Find $$d z / d t$$ using the chain rule. Assume the variables are restricted to domains on which the functions are defined.$$z=x y^{2}, x=e^{-t}, y=\sin t$$

Answer

**step1 Identify the Chain Rule Formula**

We are given a function $$z$$ that depends on two intermediate variables, $$x$$ and $$y$$. Both $$x$$ and $$y$$ themselves depend on a single variable, $$t$$. To find the rate of change of $$z$$ with respect to $$t$$ ($$dz/dt$$), we use the multivariable chain rule. This rule states that the total derivative of $$z$$ with respect to $$t$$ is the sum of the partial derivative of $$z$$ with respect to each intermediate variable multiplied by the derivative of that intermediate variable with respect to $$t$$.

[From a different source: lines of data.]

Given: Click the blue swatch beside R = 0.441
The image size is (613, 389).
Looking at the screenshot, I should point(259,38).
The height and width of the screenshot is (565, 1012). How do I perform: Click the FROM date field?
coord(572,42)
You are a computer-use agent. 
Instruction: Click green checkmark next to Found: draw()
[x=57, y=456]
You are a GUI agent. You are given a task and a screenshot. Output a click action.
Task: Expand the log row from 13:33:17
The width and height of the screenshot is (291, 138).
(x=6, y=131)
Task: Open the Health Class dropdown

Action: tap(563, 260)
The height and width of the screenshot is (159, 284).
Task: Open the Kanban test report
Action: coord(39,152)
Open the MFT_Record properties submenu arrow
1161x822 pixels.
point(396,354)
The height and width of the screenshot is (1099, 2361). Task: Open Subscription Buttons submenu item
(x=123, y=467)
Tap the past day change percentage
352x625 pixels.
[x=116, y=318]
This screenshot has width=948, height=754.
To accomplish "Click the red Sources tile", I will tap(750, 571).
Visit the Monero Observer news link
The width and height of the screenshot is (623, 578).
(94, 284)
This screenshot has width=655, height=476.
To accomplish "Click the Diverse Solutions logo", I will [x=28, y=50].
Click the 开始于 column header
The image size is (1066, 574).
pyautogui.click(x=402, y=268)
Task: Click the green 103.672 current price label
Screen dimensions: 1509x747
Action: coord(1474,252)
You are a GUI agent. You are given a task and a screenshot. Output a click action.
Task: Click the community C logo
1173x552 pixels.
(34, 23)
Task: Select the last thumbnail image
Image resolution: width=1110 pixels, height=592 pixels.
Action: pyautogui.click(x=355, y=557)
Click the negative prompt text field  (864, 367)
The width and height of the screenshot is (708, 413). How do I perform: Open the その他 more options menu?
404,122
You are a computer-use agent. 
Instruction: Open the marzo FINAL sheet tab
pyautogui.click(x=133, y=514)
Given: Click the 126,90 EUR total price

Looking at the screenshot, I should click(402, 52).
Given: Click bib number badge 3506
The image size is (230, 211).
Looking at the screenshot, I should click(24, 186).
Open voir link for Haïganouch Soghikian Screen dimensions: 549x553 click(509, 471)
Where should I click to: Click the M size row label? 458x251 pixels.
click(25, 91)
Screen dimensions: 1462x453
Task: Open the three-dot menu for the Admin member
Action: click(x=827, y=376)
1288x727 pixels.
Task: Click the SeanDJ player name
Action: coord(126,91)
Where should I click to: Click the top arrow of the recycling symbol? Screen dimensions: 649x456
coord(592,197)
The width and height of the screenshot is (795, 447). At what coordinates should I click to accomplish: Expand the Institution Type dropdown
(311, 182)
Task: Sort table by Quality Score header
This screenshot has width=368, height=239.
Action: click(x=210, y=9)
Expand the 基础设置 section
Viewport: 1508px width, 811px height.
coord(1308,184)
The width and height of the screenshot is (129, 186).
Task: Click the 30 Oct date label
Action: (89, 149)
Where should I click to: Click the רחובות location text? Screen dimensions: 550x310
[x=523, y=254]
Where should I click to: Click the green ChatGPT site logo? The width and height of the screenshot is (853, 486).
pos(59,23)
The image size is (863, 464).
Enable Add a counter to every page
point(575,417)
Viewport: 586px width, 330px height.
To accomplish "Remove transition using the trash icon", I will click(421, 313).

$$\frac{dz}{dt} = \frac{\partial z}{\partial x} \frac{dx}{dt} + \frac{\partial z}{\partial y} \frac{dy}{dt}$$

**step2 Calculate Partial Derivatives of z**

First, we need to determine how $$z$$ changes with respect to $$x$$ and how $$z$$ changes with respect to $$y$$. These are called partial derivatives, where we treat other variables as constants during differentiation.

To find $$\frac{\partial z}{\partial x}$$, we differentiate $$z=xy^2$$ with respect to $$x$$. In this step, we treat $$y$$ as a constant. The derivative of $$x$$ with respect to $$x$$ is 1, so the derivative of $$xy^2$$ with respect to $$x$$ is $$y^2$$.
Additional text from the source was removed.